EXERCISE PROMPT. Of the lines below, report only those that contain "back".

DATA FOR PROCESSING below:

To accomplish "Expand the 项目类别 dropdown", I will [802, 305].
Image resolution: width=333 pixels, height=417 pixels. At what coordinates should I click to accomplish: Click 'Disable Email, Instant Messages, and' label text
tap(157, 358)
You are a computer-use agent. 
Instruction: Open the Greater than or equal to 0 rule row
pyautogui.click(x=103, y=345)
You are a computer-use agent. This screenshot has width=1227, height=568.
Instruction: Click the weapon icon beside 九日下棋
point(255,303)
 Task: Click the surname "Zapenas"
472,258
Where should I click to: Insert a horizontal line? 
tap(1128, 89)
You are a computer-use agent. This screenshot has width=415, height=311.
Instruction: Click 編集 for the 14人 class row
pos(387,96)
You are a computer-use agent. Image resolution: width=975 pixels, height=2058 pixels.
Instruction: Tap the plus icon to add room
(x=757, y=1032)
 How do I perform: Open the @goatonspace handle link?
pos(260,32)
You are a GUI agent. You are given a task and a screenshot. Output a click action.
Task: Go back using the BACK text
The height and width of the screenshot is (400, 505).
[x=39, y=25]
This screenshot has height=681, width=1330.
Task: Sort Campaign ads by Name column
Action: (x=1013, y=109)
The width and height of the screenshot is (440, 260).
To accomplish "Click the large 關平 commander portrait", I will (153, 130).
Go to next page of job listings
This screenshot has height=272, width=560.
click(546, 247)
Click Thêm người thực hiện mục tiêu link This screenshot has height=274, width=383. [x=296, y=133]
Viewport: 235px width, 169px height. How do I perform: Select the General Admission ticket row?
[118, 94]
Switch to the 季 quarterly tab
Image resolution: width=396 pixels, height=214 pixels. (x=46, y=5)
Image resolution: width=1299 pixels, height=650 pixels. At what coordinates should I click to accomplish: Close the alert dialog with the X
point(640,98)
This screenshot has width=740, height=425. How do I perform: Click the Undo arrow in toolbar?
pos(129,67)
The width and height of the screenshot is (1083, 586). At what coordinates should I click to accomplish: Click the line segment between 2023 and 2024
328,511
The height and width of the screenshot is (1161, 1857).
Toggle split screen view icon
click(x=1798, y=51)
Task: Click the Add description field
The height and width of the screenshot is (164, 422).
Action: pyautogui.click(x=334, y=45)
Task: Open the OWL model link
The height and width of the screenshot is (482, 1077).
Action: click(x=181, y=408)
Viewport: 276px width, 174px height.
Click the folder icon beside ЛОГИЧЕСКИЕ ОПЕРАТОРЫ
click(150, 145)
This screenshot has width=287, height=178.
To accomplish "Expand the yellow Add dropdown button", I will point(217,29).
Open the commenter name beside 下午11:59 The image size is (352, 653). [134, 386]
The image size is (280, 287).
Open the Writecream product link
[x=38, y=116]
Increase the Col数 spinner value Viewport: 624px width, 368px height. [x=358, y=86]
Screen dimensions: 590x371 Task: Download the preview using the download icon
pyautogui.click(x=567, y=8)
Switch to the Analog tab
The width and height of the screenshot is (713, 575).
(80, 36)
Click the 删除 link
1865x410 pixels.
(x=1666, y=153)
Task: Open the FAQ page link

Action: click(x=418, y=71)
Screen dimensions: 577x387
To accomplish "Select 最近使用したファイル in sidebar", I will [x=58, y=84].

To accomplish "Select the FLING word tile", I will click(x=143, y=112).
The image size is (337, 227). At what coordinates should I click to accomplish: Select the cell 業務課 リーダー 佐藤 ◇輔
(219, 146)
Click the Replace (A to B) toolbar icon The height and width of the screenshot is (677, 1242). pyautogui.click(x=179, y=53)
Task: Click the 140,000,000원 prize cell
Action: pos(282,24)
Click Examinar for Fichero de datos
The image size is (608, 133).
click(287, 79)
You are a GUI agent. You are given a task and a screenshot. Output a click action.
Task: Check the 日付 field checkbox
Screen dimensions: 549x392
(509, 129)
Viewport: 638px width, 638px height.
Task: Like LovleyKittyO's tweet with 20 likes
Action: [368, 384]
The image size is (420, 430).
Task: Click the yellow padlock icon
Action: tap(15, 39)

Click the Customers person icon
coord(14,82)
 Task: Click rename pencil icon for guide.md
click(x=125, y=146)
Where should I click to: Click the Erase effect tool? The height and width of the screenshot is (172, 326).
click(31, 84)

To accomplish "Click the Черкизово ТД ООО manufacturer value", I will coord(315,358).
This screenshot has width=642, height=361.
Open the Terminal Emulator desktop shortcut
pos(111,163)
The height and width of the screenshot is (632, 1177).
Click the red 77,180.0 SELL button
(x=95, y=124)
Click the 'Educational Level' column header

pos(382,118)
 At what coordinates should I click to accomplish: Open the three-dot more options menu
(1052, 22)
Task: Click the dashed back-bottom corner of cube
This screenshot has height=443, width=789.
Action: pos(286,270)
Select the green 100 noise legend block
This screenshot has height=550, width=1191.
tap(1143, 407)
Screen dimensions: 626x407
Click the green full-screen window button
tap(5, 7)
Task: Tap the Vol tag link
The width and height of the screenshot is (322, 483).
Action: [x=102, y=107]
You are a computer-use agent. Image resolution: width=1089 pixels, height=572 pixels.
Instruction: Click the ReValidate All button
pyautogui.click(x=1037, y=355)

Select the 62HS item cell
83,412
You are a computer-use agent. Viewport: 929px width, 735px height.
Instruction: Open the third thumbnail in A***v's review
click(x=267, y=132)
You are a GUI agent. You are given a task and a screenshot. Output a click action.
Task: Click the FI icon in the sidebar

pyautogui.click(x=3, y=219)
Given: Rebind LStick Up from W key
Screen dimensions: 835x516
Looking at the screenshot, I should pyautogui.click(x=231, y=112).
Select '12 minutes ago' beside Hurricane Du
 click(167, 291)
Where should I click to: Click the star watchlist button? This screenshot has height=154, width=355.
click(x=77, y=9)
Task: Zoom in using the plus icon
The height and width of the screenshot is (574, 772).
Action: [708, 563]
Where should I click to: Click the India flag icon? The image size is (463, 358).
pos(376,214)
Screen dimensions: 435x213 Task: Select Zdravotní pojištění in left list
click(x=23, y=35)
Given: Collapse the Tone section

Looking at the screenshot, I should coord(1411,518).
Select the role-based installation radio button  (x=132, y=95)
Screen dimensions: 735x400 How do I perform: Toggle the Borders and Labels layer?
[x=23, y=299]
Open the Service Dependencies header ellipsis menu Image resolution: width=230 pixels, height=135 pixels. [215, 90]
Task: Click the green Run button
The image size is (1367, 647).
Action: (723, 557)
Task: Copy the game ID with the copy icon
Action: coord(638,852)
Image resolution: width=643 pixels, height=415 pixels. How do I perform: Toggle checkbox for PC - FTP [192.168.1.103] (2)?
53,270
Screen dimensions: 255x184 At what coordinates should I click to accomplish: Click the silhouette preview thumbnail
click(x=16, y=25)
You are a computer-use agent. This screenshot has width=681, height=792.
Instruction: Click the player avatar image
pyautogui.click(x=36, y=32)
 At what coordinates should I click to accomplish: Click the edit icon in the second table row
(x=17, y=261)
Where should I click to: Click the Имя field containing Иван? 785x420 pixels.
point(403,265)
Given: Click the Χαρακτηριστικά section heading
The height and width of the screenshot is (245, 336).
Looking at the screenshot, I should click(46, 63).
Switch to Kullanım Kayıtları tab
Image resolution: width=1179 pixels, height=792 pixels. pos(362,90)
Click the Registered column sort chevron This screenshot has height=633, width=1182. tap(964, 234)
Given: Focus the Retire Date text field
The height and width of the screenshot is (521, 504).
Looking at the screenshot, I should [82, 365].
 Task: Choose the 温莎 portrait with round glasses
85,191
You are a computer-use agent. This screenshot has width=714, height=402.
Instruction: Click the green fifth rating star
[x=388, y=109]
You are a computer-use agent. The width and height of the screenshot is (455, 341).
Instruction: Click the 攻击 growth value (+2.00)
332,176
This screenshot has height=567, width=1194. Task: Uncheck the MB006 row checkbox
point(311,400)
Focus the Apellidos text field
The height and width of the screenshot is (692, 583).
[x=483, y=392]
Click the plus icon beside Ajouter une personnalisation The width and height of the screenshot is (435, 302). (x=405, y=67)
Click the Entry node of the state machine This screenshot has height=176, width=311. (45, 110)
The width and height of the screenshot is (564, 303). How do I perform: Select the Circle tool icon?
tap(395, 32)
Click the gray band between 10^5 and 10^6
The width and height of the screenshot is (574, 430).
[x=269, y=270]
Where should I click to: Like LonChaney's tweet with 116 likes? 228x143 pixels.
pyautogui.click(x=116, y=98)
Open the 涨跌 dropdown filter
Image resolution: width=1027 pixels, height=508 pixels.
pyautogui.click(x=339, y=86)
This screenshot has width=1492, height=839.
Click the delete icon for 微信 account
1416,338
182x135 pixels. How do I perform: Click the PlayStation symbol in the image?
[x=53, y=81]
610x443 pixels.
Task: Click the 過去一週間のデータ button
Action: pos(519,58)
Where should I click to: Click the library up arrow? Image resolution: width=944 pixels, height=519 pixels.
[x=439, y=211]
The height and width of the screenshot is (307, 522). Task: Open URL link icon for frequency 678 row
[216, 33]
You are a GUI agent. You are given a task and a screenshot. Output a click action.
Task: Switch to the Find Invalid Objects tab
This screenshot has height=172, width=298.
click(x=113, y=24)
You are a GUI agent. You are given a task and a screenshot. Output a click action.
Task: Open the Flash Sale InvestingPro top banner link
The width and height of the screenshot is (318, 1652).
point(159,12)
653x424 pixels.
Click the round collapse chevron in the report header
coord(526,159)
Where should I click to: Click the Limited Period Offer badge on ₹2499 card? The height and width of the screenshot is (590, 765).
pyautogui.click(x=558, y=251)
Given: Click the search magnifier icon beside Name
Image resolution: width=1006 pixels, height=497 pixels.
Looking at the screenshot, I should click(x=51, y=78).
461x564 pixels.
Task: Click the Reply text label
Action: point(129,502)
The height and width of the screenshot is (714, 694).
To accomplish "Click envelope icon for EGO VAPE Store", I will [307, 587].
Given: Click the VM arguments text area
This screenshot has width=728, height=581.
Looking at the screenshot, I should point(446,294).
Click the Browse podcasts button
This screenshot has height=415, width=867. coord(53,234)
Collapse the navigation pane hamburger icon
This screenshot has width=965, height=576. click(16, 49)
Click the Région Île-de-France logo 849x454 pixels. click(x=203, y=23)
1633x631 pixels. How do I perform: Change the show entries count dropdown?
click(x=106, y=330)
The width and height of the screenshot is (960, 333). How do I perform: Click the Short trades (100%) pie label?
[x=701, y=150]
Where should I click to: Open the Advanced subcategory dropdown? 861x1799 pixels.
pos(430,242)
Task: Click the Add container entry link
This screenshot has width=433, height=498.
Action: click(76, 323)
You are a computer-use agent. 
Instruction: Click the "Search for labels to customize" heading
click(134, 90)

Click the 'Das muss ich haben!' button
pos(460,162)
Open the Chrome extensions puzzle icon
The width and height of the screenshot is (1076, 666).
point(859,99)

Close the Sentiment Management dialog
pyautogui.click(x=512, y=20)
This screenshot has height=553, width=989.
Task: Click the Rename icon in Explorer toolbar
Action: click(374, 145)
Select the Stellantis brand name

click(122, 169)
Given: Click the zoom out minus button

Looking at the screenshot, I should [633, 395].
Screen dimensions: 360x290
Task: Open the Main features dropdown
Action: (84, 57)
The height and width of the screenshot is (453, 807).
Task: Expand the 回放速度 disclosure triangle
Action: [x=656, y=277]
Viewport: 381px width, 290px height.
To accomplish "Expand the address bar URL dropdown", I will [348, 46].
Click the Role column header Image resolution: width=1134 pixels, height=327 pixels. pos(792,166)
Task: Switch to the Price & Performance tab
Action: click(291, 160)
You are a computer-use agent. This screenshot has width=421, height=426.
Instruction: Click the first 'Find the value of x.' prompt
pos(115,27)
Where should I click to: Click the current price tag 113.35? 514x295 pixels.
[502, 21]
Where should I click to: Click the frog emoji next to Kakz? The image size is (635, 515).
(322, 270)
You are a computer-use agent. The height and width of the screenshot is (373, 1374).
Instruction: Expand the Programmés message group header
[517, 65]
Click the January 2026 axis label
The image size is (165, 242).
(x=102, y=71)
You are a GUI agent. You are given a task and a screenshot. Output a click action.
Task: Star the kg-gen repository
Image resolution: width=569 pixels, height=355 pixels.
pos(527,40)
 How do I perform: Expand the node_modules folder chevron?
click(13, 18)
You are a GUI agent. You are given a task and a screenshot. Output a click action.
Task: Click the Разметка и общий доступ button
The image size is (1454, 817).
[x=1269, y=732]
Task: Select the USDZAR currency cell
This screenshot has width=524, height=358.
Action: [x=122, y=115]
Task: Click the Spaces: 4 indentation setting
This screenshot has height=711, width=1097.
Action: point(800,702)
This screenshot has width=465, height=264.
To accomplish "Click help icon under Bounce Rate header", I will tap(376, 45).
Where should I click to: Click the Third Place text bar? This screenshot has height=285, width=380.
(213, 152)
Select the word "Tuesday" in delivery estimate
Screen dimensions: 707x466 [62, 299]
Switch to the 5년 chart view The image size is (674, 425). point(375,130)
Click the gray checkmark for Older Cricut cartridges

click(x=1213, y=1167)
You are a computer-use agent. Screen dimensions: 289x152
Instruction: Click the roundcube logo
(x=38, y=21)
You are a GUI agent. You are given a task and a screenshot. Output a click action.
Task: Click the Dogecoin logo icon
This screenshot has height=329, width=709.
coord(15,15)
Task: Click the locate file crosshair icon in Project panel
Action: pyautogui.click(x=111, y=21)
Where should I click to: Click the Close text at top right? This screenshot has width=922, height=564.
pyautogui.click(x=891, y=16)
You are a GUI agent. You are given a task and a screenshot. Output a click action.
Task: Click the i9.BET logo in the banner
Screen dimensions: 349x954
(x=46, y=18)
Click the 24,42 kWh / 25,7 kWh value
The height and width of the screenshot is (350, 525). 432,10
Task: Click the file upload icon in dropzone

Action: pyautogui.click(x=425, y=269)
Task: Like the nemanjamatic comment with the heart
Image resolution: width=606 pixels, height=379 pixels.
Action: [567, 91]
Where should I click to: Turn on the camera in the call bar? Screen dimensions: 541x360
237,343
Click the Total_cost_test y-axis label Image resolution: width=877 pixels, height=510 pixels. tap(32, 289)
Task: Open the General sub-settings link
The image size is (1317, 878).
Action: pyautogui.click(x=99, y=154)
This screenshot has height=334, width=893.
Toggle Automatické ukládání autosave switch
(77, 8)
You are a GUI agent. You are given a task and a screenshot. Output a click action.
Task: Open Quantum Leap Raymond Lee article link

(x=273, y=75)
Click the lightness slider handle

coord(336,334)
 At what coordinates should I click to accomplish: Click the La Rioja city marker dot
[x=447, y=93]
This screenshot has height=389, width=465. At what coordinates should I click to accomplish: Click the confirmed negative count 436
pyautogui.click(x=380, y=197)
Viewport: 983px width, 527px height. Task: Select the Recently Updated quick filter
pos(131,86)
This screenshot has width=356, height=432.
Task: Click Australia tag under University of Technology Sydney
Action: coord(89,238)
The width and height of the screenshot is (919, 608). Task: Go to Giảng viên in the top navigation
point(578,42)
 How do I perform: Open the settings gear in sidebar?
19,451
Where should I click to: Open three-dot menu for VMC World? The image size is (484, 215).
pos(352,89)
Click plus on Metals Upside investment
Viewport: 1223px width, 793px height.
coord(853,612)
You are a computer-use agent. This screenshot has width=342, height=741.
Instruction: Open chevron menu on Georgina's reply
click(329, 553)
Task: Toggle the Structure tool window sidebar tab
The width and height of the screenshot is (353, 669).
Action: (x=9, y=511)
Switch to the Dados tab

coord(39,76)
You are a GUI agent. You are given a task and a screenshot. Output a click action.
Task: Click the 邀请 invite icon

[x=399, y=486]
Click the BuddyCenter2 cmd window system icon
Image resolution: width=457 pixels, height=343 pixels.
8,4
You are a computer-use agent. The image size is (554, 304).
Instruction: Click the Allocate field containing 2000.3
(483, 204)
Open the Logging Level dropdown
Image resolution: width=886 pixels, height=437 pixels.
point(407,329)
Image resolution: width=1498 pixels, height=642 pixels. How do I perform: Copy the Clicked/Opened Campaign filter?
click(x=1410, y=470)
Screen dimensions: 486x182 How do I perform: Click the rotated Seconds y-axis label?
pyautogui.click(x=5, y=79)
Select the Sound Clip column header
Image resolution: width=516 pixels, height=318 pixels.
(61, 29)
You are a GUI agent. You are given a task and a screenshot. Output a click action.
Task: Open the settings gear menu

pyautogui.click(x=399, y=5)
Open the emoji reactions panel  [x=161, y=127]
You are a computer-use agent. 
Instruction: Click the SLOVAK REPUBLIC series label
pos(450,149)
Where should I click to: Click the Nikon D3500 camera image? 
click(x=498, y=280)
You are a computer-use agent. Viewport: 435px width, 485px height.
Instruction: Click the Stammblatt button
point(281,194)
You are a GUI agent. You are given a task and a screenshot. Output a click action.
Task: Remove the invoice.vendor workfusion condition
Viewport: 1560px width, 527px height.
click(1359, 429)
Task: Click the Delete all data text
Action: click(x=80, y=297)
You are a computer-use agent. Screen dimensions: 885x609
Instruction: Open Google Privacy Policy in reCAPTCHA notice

End of DATA FOR PROCESSING.

ANSWER SPACE.
Task: Go back using the BACK text
Task: Click the dashed back-bottom corner of cube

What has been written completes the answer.